RobFantini · Jun 22, 2019

i was able to add a rule, however could not specify class type
the following wounded ceph , do not do like this:

Code:

# rules
rule replicated_rule {
        id 0
        type replicated
        min_size 1
        max_size 10
        step chooseleaf firstn 0 type host
        step emit
}
rule replicated_nvme {
        id 1
        type replicated
        min_size 1
        max_size 10
        step chooseleaf firstn 0 type host
        step emit
}

we have 3 nvme's on order .. when i add osd's to use replicated_nvme , perhaps specifying 'step take default class' will work..

RobFantini · Jun 22, 2019

well using the above rules then adding a pool to use nvme made ceph break. reversing the changes fixed ceph.

RobFantini · Jun 22, 2019

How would I go about setting up a ceph pool that uses only osds set up on nvme ?

From searching this forum it seems a rule needs to be set up 1ST.

Any suggestions on where to look to figure this out? I'll of course do more research later on..

RobFantini · Jun 23, 2019

It looks like I was following old docs for old way to make rules.

looking at https://pve.proxmox.com/pve-docs/chapter-pveceph.html#pve_ceph_device_classes

Code:

ceph osd crush rule create-replicated <rule-name> <root> <failure-domain> <class>

so will try this when on site :

Code:

ceph osd crush rule create-replicated replicated_nvme  default  host nvme

RobFantini · Jun 23, 2019

1ST try:

Code:

# ceph osd crush rule create-replicated replicated_nvme  default  host nvme
Error EINVAL: device class nvme does not exist

so will figure out how to add 'device class nvme' .
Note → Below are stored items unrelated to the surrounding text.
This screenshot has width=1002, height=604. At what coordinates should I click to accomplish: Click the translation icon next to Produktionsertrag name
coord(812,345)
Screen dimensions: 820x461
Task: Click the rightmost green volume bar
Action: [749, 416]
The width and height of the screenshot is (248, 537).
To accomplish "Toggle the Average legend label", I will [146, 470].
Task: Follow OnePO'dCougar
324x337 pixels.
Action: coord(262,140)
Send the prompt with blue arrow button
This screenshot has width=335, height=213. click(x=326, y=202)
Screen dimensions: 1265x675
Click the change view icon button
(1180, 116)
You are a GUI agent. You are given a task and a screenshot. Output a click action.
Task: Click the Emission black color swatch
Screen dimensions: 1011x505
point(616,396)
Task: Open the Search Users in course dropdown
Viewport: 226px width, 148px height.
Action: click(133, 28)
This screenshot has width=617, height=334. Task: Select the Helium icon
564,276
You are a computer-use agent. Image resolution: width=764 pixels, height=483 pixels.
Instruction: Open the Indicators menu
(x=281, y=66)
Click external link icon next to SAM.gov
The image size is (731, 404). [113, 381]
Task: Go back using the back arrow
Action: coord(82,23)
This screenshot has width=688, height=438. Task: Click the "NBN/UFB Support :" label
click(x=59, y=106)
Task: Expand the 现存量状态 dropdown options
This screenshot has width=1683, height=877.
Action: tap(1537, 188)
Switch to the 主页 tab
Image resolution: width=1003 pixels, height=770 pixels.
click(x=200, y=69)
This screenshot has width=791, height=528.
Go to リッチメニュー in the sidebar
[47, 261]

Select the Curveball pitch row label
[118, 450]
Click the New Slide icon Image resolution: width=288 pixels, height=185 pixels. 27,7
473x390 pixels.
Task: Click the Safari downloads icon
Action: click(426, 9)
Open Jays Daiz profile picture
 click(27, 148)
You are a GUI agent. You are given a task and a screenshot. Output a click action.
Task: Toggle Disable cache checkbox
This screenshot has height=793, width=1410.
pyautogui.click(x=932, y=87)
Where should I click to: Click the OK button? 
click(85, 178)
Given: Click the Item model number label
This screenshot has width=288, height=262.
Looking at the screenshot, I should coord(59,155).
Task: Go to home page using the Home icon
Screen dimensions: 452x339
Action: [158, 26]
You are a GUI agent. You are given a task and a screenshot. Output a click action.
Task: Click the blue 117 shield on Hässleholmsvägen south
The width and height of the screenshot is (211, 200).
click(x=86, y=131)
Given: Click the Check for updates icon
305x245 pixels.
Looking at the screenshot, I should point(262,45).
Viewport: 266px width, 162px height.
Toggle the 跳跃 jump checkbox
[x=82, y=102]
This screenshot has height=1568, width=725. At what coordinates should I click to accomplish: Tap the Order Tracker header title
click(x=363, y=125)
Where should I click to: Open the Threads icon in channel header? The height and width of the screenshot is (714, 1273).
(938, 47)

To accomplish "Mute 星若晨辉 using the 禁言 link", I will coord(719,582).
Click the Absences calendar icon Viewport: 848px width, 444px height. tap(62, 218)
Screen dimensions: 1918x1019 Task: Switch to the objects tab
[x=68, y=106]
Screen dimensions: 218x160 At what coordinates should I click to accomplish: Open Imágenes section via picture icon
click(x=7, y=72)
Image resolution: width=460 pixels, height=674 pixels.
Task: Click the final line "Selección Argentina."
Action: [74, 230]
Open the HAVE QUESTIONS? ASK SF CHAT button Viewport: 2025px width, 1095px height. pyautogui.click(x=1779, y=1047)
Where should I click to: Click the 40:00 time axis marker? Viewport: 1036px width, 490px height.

It looks like an osd needs to be created on a nvme 1ST? then the class will get made automatically? the drives come in tomorrow..

RokaKen · Jun 23, 2019

RobFantini said:
It looks like an osd needs to be created on a nvme 1ST? then the class will get made automatically?

Yes, that is my understanding. You can see your currently recognized classes with:

Code:

ceph osd crush class ls
[
    "hdd"
]

It is possible to "re-class" an existing OSD such that you could create your CRUSH rule, but I don't recommend it.

RobFantini · Jun 23, 2019

RokaKen said:
Yes, that is my understanding. You can see your currently recognized classes with:

Code:

ceph osd crush class ls [ "hdd" ]

It is possible to "re-class" an existing OSD such that you could create your CRUSH rule, but I don't recommend it.

thank you for the reply!

I think reclassify could break an existing pool, so I'll stay away from that. we have ceph in production since 2017 , and do not have a testing cluster.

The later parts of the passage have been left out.